Richard leaned back slowly, trying to recover control. “Even if that were true… you still should’ve told your family you were doing well instead of hiding behind this ‘struggling entrepreneur’ act.”
That made Daniel laugh—quietly, but real.
“I didn’t hide anything,” he said. “You just never asked.”
The tension deepened.
Aunt Linda’s voice turned sharp. “So what, now you think you’re better than everyone?”
Daniel shook his head. “No. I think you misunderstood me for years.”
He glanced around the table—at the same relatives who had mocked him for “playing startup,” who had ignored his invitations, who only called when they needed favors.
“I built something. Quietly. While everyone here was busy deciding I was failing.”

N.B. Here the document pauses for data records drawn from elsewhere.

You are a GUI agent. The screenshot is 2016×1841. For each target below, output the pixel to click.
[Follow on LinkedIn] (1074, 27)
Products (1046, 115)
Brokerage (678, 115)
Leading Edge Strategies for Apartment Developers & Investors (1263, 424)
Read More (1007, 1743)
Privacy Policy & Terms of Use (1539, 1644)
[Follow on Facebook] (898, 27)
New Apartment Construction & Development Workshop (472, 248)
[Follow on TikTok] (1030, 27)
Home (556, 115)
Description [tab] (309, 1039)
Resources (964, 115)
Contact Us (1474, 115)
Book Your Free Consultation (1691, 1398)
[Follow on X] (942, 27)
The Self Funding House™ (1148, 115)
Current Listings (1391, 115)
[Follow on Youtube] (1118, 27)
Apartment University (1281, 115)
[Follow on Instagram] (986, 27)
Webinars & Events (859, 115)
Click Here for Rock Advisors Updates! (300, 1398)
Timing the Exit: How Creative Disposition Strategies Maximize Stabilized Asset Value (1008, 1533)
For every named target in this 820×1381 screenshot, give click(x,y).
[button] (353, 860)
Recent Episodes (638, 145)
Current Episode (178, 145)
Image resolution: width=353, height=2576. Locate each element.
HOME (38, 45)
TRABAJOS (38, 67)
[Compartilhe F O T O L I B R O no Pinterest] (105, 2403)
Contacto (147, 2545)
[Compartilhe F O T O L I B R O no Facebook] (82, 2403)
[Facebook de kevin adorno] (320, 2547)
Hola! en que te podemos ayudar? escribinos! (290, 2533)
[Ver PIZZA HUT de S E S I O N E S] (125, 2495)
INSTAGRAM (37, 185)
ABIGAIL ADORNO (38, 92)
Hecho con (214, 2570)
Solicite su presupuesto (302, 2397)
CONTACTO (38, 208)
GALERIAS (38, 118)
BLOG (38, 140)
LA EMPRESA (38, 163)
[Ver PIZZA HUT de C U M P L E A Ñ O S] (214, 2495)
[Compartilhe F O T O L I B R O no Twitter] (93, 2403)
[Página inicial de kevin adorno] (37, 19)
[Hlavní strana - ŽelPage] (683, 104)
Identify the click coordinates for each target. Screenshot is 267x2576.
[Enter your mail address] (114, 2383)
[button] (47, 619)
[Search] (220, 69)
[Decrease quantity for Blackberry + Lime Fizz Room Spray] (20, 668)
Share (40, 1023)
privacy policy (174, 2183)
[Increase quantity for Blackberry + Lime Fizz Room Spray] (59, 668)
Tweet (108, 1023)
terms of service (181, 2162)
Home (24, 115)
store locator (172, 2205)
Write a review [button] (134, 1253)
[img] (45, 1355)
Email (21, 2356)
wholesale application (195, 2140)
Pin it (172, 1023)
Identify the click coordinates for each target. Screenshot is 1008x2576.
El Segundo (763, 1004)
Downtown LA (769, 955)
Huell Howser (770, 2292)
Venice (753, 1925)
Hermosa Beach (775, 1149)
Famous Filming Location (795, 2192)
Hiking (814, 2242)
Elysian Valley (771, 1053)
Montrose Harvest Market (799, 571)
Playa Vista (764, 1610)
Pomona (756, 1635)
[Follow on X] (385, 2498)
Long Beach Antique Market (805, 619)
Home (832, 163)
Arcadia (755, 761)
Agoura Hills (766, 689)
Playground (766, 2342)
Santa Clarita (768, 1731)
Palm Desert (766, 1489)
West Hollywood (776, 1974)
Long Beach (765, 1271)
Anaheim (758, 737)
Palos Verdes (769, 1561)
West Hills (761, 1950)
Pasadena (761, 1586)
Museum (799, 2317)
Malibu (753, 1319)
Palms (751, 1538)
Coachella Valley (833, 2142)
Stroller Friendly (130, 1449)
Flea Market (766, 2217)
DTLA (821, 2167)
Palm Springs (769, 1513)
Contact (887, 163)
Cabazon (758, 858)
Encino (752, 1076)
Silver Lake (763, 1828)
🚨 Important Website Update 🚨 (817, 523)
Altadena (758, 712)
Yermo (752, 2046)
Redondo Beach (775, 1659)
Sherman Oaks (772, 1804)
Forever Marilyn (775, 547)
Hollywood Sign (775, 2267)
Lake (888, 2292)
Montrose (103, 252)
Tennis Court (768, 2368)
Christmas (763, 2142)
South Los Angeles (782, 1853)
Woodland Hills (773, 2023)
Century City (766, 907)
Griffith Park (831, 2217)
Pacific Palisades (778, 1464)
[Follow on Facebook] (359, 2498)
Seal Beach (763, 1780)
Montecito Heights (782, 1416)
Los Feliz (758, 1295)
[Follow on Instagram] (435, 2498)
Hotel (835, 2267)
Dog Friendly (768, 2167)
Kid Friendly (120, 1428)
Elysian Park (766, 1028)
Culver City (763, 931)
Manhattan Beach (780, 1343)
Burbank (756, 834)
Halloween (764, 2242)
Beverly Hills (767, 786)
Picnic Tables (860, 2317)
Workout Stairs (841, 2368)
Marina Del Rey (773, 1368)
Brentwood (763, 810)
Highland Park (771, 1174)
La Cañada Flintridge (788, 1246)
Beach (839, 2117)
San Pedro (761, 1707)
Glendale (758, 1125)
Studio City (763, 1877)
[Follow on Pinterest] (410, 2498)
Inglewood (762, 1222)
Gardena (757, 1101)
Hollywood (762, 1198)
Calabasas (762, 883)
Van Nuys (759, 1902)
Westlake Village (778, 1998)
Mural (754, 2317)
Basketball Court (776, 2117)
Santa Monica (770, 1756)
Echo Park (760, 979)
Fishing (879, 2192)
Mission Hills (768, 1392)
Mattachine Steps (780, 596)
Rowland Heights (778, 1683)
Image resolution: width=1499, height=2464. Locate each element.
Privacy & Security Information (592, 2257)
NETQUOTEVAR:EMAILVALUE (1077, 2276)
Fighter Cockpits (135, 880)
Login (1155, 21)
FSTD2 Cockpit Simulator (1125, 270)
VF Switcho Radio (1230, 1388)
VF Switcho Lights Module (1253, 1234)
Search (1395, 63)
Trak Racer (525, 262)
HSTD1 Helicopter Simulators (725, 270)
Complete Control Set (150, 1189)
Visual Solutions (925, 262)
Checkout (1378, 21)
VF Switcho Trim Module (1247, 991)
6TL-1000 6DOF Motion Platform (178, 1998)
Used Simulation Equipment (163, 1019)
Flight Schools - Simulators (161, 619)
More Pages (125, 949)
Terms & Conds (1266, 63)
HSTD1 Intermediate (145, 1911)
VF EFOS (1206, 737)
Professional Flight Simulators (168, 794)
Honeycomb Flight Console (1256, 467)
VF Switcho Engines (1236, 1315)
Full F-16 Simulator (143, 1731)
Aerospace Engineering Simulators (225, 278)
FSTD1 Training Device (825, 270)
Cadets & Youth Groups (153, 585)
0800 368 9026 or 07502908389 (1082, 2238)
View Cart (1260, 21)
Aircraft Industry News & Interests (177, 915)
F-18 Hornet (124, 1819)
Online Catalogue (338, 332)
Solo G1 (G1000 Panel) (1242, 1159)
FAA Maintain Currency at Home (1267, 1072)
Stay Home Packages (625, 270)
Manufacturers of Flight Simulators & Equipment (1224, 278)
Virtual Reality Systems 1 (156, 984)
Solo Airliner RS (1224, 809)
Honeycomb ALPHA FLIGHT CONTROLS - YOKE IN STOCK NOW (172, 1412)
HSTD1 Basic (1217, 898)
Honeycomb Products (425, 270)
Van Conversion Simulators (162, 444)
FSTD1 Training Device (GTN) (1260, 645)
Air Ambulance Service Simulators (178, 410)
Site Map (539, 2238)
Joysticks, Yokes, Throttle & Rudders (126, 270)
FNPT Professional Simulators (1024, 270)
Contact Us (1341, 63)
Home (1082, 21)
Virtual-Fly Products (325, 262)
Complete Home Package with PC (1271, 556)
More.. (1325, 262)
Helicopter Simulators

Richard slammed his hand on the table. “Don’t rewrite history!”
Daniel didn’t flinch.
“I’m not rewriting it,” he said calmly. “I’m correcting your version of it.”
The room went silent again.
Then Daniel added, almost casually, “By the way, the acquisition also includes a full buyout clause for any remaining intellectual property. Which means I don’t work for anyone anymore. And I don’t need approval from anyone here either.”
That hit harder than the money.
Because it wasn’t just success.
It was finality.
Richard stood up slowly, face red now. “You think this changes how we see you?”
Daniel looked up at him.
“No,” he said. “I already know how you see me.”
A pause.
“And I’m done caring.”
The air in the room turned thin. Someone dropped a fork.
And then Richard’s phone buzzed on the table.
A message preview lit the screen.
“We’d like to proceed with the follow-up acquisition of your portfolio as well.”
His hand stopped mid-reach.
And for the first time that night, Richard didn’t look like the one in control anymore.